**REQUIREMENT:**
Reproduce the records from the line containing "This screenshot has width=1834, height=1002." through the line containing "Action: (368, 166)", including both of those lines.

Start of DATASET

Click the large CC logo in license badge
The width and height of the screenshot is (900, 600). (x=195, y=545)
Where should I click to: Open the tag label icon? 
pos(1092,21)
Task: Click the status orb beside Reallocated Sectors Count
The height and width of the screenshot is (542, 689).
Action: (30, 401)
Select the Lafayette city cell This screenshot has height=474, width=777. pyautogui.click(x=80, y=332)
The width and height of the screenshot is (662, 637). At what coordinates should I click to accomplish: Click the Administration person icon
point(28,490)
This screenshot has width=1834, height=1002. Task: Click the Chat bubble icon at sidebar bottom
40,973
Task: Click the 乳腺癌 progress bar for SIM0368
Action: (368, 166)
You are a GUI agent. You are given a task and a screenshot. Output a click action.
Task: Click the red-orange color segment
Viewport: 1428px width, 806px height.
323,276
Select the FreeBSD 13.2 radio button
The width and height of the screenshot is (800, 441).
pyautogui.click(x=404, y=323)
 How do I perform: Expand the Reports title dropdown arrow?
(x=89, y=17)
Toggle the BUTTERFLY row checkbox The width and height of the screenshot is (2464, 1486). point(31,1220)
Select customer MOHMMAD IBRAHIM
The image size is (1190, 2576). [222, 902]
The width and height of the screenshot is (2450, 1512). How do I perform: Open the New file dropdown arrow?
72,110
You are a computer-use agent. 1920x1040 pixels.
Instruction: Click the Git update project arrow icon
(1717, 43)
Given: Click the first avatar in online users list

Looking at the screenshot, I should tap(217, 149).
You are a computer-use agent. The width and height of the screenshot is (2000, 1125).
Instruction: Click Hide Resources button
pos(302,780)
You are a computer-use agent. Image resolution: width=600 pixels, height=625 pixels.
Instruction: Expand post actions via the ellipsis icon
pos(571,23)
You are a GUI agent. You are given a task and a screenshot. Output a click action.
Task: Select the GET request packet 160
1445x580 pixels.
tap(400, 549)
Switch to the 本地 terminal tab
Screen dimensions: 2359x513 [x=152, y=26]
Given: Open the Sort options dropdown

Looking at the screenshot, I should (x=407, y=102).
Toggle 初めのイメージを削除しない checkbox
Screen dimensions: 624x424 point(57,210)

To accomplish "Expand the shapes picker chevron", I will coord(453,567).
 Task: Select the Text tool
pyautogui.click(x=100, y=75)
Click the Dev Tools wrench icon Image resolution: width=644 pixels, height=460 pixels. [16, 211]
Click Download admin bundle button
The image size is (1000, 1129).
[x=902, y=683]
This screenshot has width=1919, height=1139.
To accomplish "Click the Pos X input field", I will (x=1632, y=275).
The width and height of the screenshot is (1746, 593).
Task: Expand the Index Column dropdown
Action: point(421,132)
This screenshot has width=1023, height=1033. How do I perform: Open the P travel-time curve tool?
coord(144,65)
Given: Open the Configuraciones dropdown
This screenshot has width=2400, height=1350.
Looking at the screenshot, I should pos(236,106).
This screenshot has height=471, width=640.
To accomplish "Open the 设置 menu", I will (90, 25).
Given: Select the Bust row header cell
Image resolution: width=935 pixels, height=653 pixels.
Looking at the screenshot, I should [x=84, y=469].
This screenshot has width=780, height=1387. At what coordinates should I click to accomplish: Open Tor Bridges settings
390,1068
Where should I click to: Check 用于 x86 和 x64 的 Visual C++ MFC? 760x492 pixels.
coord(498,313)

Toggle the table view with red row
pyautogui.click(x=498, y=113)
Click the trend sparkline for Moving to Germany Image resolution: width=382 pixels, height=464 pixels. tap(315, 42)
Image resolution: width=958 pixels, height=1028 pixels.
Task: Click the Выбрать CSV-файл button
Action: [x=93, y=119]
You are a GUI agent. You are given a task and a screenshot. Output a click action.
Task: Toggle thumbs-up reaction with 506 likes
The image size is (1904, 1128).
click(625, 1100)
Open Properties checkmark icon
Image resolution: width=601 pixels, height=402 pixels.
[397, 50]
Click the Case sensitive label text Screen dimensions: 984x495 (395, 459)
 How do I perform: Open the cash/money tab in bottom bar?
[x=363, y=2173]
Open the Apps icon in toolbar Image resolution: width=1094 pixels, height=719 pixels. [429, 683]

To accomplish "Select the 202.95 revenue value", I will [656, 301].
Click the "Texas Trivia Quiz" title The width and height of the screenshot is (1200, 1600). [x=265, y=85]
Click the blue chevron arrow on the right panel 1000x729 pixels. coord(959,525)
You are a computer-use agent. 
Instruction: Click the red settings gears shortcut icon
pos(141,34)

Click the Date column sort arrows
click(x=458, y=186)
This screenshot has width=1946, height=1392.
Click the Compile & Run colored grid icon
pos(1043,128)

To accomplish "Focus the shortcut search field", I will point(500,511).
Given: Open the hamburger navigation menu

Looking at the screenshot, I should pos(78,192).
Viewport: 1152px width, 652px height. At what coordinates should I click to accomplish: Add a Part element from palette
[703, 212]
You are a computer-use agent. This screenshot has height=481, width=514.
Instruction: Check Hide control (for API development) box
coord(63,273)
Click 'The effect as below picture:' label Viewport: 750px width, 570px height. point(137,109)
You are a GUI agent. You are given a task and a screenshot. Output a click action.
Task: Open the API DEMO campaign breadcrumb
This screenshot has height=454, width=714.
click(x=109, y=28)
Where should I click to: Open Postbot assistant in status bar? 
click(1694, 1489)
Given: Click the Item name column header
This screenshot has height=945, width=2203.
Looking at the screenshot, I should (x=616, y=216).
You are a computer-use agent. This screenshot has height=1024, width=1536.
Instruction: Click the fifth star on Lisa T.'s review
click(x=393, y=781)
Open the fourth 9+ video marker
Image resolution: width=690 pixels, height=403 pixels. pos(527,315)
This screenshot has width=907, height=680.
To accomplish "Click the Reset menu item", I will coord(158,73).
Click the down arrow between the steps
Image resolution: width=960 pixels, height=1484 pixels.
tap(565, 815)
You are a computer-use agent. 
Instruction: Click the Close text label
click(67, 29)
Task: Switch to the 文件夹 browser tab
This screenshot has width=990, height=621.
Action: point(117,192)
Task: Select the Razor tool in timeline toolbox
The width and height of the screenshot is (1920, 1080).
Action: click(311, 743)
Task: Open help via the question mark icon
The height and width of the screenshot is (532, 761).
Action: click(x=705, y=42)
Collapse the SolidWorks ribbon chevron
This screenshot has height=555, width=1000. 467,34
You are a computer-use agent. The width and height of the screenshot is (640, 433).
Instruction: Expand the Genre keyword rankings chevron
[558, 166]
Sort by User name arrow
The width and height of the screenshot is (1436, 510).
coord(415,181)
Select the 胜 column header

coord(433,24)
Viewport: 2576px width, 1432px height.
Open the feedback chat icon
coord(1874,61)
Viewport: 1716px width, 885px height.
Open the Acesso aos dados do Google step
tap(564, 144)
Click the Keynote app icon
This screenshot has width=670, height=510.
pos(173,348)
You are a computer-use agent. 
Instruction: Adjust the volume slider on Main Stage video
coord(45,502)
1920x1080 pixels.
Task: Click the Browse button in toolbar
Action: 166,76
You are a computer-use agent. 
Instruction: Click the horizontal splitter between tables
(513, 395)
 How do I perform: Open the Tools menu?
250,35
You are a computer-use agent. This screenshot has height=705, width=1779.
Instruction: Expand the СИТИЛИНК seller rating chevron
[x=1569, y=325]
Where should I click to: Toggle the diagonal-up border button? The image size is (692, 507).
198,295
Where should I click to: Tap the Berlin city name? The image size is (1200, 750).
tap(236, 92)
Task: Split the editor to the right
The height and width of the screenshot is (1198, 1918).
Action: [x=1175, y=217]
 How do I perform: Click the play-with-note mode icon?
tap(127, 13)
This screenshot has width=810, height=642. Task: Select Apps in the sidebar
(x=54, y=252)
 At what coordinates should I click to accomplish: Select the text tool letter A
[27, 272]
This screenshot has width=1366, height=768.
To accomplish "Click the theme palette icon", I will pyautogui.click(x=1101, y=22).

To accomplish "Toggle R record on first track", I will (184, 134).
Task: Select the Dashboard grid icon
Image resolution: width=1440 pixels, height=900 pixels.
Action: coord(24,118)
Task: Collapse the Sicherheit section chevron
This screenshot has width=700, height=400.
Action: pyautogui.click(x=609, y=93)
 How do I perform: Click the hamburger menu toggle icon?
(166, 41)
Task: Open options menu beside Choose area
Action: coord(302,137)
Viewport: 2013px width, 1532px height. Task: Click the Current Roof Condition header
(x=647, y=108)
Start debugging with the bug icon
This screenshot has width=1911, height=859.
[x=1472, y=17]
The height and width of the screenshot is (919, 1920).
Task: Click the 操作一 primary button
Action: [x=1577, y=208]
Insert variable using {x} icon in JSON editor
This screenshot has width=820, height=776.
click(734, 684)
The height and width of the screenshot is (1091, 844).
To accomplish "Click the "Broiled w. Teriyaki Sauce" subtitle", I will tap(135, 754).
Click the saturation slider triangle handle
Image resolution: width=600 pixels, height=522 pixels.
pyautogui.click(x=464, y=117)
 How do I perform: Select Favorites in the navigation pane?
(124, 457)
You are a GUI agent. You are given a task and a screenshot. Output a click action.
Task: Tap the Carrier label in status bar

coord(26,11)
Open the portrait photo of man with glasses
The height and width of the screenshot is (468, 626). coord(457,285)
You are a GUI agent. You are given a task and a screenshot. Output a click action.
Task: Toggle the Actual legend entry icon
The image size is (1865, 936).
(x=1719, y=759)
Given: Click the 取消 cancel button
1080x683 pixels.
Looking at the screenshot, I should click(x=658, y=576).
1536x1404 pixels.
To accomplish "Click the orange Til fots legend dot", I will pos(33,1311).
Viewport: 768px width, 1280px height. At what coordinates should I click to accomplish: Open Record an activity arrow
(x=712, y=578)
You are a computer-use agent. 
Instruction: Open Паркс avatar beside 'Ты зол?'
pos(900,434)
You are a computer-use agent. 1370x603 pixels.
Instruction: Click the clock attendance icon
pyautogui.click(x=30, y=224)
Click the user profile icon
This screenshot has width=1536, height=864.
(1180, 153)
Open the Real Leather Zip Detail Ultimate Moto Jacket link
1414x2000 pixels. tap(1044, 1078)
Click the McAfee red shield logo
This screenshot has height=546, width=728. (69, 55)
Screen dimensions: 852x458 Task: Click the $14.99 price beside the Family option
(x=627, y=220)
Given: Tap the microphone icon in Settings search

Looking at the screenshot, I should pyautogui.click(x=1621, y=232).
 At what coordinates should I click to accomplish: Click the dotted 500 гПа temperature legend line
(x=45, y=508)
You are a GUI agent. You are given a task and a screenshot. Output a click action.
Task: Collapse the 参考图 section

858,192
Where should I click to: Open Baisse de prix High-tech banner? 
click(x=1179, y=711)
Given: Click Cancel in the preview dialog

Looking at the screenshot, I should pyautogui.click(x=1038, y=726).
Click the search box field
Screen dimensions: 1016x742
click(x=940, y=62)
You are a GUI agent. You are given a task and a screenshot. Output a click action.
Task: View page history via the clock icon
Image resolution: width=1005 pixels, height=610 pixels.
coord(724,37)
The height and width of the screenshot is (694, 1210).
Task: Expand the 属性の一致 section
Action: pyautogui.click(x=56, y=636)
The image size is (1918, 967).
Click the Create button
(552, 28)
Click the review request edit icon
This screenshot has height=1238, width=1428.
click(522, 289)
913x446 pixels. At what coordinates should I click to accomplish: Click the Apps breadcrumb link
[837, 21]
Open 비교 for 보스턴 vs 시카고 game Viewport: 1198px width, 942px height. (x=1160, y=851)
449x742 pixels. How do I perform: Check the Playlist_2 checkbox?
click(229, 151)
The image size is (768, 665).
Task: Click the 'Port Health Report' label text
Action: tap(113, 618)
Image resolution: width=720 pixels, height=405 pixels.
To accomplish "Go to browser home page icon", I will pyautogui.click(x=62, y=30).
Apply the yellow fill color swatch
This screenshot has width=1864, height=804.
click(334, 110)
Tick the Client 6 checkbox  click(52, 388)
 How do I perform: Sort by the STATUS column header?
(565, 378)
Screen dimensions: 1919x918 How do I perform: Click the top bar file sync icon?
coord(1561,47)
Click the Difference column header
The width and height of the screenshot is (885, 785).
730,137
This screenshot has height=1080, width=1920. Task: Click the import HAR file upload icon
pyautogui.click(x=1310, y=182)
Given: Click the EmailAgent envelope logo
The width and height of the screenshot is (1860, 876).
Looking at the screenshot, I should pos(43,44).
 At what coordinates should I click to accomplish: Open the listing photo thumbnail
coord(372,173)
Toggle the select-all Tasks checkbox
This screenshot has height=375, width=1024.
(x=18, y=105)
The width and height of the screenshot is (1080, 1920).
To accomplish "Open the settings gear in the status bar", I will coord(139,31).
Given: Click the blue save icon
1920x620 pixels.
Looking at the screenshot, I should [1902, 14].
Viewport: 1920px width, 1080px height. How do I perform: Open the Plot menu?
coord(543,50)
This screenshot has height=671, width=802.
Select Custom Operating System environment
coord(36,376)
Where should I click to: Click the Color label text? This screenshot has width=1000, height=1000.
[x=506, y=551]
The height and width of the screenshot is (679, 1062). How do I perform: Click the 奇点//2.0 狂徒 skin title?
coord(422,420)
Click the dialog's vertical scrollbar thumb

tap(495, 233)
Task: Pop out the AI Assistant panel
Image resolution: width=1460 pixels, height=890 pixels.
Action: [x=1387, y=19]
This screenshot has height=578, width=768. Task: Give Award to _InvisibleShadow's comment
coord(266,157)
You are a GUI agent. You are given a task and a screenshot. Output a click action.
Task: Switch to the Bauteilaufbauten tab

End of DATASET

**WRITTEN RESPONSE:**
This screenshot has width=1834, height=1002. Task: Click the Chat bubble icon at sidebar bottom
40,973
Task: Click the 乳腺癌 progress bar for SIM0368
Action: (368, 166)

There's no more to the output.